PROBLEM TO WORK ON: A single number is all that's needed: how many lines in the data contain the string "computer".

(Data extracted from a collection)
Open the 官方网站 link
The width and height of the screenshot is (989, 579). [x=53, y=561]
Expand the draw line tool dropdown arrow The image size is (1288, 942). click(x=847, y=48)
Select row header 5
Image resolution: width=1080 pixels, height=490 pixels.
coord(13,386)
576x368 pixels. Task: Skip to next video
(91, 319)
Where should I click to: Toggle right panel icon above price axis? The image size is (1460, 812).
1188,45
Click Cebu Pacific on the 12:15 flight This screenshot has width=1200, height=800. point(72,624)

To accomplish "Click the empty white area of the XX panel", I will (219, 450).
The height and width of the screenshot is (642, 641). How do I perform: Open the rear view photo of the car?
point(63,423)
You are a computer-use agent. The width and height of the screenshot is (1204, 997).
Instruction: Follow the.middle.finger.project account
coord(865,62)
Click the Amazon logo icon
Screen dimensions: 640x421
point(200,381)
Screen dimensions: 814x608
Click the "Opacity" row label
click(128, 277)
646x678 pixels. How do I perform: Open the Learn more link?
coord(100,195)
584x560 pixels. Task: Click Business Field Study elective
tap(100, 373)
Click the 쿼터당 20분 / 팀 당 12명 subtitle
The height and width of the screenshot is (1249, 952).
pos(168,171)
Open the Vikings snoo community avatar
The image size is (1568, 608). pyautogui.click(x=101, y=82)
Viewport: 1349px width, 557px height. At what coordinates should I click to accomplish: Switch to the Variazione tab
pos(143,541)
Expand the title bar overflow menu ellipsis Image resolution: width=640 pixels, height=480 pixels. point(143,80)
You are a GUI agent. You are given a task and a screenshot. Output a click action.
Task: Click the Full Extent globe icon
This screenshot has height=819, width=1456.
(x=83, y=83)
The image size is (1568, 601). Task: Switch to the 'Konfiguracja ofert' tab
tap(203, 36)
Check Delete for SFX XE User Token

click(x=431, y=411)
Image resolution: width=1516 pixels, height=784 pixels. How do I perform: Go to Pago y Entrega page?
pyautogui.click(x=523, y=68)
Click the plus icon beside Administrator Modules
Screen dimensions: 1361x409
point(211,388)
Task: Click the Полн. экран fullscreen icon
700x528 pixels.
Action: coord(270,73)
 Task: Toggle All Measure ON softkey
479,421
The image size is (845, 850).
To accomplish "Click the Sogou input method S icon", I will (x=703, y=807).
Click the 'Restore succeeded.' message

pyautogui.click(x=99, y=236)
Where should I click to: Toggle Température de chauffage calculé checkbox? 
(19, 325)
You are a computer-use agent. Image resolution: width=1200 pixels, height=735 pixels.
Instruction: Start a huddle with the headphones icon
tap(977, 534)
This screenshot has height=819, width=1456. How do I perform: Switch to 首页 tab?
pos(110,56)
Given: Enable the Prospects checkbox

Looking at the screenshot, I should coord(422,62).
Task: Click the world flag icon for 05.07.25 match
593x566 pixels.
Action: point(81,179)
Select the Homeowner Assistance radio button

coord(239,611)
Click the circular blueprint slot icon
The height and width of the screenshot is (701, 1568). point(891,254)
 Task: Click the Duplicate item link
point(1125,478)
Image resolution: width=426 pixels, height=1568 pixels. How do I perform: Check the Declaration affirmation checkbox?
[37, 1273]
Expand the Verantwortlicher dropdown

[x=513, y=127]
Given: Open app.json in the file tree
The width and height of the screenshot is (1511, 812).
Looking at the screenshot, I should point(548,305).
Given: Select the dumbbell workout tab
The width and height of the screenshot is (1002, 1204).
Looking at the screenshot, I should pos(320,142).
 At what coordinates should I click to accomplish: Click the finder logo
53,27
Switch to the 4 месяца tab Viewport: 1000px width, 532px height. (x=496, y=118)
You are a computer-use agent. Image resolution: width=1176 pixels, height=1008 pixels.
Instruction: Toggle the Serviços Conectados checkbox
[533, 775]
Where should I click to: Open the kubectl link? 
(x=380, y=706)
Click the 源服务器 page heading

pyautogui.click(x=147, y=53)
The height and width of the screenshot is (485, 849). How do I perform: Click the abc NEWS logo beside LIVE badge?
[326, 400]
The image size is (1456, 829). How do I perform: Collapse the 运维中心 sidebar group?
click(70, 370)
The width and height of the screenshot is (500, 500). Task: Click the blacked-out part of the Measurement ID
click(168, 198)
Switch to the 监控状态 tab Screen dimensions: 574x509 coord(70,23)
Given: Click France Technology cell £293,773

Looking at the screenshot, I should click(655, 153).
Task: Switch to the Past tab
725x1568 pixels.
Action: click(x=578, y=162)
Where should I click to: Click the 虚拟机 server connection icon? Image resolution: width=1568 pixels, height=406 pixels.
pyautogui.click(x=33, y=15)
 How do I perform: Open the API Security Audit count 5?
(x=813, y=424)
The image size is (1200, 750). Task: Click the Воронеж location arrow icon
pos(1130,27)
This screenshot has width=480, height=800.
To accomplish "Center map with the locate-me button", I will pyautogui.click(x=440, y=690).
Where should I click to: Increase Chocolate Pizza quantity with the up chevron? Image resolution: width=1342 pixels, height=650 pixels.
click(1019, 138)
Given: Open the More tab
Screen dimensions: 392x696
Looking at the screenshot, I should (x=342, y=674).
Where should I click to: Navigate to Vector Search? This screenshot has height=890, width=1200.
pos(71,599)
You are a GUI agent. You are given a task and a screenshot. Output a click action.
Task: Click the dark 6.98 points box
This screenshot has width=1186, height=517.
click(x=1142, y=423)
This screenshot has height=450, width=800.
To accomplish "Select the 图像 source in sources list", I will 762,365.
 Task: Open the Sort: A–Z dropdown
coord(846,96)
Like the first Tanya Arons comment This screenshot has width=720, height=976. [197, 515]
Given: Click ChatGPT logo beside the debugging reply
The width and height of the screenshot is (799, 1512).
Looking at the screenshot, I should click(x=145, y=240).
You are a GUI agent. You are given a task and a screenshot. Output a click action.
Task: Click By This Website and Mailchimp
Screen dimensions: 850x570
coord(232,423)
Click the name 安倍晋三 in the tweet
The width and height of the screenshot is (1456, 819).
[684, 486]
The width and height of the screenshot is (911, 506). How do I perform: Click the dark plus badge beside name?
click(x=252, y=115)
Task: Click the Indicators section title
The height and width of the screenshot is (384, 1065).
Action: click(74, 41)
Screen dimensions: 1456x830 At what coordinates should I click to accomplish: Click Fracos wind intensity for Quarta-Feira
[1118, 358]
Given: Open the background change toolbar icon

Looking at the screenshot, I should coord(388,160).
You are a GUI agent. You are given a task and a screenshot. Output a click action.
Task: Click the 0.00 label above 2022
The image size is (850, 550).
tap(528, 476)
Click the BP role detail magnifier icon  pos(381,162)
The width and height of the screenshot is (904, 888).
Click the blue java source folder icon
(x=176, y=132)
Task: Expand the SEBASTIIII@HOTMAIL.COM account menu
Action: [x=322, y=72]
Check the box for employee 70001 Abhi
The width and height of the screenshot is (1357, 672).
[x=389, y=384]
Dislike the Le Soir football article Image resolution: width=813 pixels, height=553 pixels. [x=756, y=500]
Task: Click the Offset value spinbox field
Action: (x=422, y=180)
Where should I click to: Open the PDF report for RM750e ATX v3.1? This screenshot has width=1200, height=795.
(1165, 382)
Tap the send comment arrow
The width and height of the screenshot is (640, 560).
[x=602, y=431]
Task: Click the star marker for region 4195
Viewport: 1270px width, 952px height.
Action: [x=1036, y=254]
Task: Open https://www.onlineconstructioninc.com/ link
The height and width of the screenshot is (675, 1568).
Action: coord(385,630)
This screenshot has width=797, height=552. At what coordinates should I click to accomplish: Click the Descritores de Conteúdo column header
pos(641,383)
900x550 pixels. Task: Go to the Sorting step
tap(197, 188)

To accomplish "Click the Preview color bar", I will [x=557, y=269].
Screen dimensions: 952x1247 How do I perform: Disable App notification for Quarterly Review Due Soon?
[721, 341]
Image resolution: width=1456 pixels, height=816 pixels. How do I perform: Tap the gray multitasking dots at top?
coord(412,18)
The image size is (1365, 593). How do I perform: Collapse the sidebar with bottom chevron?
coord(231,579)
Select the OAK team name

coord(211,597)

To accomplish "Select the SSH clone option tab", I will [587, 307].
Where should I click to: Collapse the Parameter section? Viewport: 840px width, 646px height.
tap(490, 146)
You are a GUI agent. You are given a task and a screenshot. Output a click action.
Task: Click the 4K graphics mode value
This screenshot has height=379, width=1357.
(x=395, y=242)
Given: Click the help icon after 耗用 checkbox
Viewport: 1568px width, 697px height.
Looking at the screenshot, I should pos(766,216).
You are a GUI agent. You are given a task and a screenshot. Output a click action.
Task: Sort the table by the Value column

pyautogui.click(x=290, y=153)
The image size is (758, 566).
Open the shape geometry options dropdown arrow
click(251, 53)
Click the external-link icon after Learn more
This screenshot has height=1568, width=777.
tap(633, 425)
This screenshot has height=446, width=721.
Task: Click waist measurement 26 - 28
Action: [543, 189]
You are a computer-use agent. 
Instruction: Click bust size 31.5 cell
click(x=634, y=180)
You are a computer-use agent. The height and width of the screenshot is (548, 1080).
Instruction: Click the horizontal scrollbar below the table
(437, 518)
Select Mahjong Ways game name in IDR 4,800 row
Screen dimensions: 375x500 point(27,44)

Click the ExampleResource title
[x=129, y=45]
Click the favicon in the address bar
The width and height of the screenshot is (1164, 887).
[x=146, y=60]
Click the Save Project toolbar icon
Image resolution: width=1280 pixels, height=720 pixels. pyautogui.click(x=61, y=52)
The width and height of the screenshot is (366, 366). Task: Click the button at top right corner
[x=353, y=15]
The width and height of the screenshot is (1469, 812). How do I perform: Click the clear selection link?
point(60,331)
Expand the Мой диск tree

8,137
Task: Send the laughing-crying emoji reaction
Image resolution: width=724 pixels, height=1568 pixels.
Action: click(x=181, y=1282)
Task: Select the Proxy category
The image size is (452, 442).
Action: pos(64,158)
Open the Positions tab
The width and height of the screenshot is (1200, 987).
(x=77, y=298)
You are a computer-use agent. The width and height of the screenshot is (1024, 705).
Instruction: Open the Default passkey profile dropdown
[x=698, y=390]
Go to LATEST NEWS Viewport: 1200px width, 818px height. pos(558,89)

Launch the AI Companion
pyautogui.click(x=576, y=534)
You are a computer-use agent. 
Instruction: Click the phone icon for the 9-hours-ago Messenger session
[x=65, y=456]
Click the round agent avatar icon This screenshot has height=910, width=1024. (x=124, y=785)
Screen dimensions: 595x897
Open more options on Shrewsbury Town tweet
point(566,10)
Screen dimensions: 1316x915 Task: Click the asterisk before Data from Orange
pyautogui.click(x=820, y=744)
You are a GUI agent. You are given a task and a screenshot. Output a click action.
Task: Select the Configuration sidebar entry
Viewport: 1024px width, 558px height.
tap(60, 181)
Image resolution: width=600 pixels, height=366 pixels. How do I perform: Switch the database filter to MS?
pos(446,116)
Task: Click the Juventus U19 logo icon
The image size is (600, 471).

RESPONSE BELOW: 7